Well done for recognising it OP. I have DDs 17 & 16. I had a big job and returned to work after DD1 was born and it was really difficult to have any work/life balance. Home or work was always suffering. After DD2 was born I decided to take a five year career break. I retrained in an entirely different field to make things work for me and my family. Looking back I have no regrets at all.

Sunshineandgrapefruit · 29/06/2026 22:51

Pretty good. Just delivered a big project so busy but manageable and no late nights, I am here for kids and now have an abundance of Flexi to take.

Amilliondreamsisallitagonnatake · 30/06/2026 06:14

For me gaining work life balance was about two things - my child and the fact I’ve had major health issues. So what’s most important to me now if I have time to look after my health and recover plus I don’t waste all the time I have left working. I’ve always worked part time around my child but now I’m doing term time only too with shorter days.
Financially it’s a huge hit but my health and spending time with my child is more important. I try to exercise in my lunch breaks as I can eat at my desk

LeavingTeachingForGood · 30/06/2026 09:15

permanently · 26/06/2026 09:29

I think allowing yourself to remember the activities you did as a kid and how they made you feel is a good start.
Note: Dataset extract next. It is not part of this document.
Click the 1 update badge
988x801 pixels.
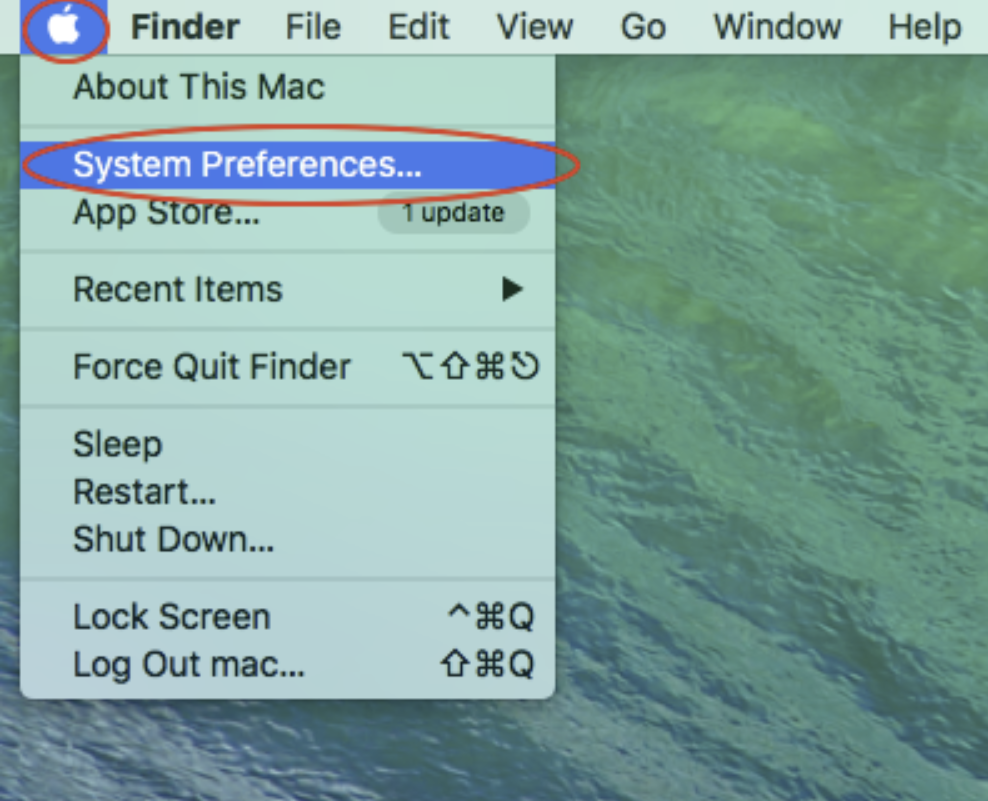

Sounds like you already enjoy regulating in nature so a strong start has been made!

This is very true.

My hobbies were all things I'd enjoyed as a child. I just didn't have the time or mental capacity to keep them up.
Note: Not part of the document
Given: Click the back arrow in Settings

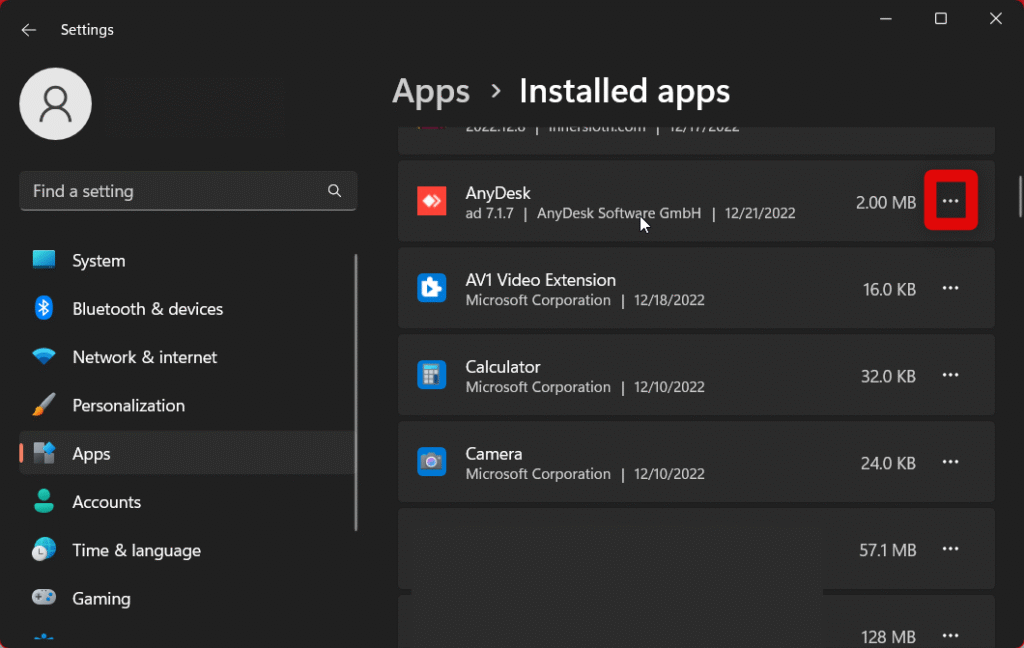Looking at the screenshot, I should click(x=29, y=30).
Its definitely what I'm going to focus on again!.

OP posts:
LeavingTeachingForGood · 30/06/2026 09:17

Dweetfidilove · 26/06/2026 08:59

I have a good work life balance, but that's a result of:
A lower paid job.
Work from home.
An older teenager.
Free time to meet with friends and family.
Free time to go to the gym or wherever.

Next year I'll become an empty-nester, and I'm yet to decide if I continue in this job or climb a little, as I'll be freer. I'll see when the time comes.

I'm also an empty nester and, just like that, nearly 30 years spent as a single parent and carrying the weight of solo parenting and being the provider with no family support has come to an end!

Now I don't have to fund their needs and lifestyles as well as my own has provided a space for me to focus on myself a bit more.